Eminent historian IN. Klyuchevsky This is how he described the event:

With an excessive supply of hopes for Turkish Christians, empty promises on the part of the Moldavian and Wallachian rulers and with a significant amount of his own Poltava self-confidence, but without a sufficient supply and study of the circumstances, Peter in the summer of 1711 set off into the sultry steppe in order not to protect Little Russia from the Turkish invasion, and to defeat the Turkish Empire and on the Prut River he received more new lesson, being surrounded by five times the strongest Turkish army, he was almost captured and, by agreement with the vizier, gave all his Azov fortresses to the Turks, losing all the fruits of his 16-year Voronezh, Don and Azov efforts and sacrifices.
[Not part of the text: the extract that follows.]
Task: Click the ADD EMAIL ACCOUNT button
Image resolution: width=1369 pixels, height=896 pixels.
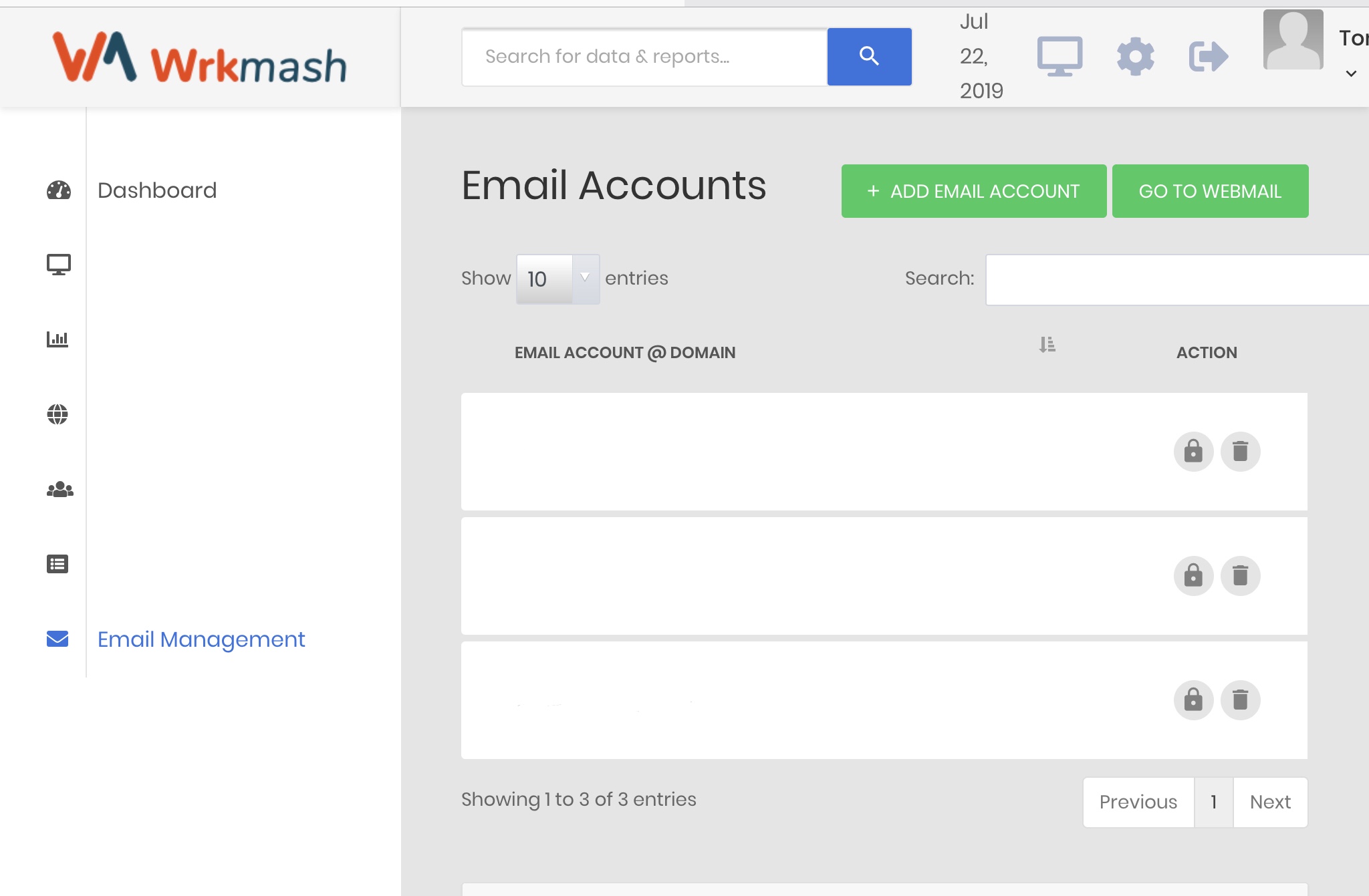Action: click(x=973, y=191)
Peter entered into peace negotiations with the Grand Vizier. Sending proxies to him, Peter gave them the authority to release the army and make peace to cede Azov, all conquests on the Baltic Sea (if the Turks demand this for Charles), and even Pskov. Nevertheless, Peter wanted St. Petersburg and the eastern shore of the Gulf of Finland to remain in Russian hands at all costs. However, much less was conceded than what Peter was ready for. This happened due to the fact that the Turks wanted to end the war, into which they were drawn by outside influences. In addition, the matter was helped by the dexterity of the Russian diplomat Shafirov and the rich gifts sent by Peter to the vizier. Peace was concluded, and the Russian army was released on the following conditions: Peter gave Azov and some fortified points near the Black Sea to Turkey, refused to interfere in the affairs of Poland (it should be noted that at that time there were already projects for the division of Poland that enjoyed Peter’s sympathy); finally, Peter gave Karl free passage to Sweden. Peter considered such conditions, even despite obvious concessions, to be relatively easy, because he managed to retain St. Petersburg and not allow Sweden to end the war with the surrender of Russia.
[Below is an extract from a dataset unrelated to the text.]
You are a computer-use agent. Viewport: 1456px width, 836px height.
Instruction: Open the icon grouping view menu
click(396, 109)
The appearance of Russian soldiers during the Prut campaign

However, Peter did not achieve the expulsion of Charles from Turkey, which, being in the possession of the Ottoman Pasha, brought him financial losses. It was precisely because of the failure to fulfill this clause of the treaty that Peter ordered the suspension of compliance with the requirements of the Prut Treaty. In response to this, Turkey again declared war on Russia at the end of 1712. However, things did not come to military action, largely thanks to Peter’s diplomat Shafirov. Ultimately in 1713 was signed Treaty of Hadrianople, which basically repeated the terms of the Prut Agreement.

Having lost the glory of an invincible commander near Poltava, with a retinue of several dozen people, he and the ill-fated Mazepa reached the Turkish fortress of Bendery. The ruler of Sweden found refuge here, settling under the protection of the Janissaries in the small village of Varnice. All efforts of Charles XII were now aimed at involving his host country in the fight against Russia as soon as possible. The intrigue started by the Swedish king at the court of the Sultan met with support from the Poles, supporters of the dethroned Stanislav Leszczynski, and from the diplomatic representative of France. In letters to the Sultan, the Swedish king tried to outline the threatening position of Russia. drew the Sultan's attention to the fortresses built by the Tsar on the Don and on the southern border of the Muscovite kingdom, determining their importance as a base for the Tsar's future operations against Turkish possessions. At the same time as the king, alarming news about Russian military preparations was reported to the Sultan by the Tatar Murzas, bribed by Charles XII.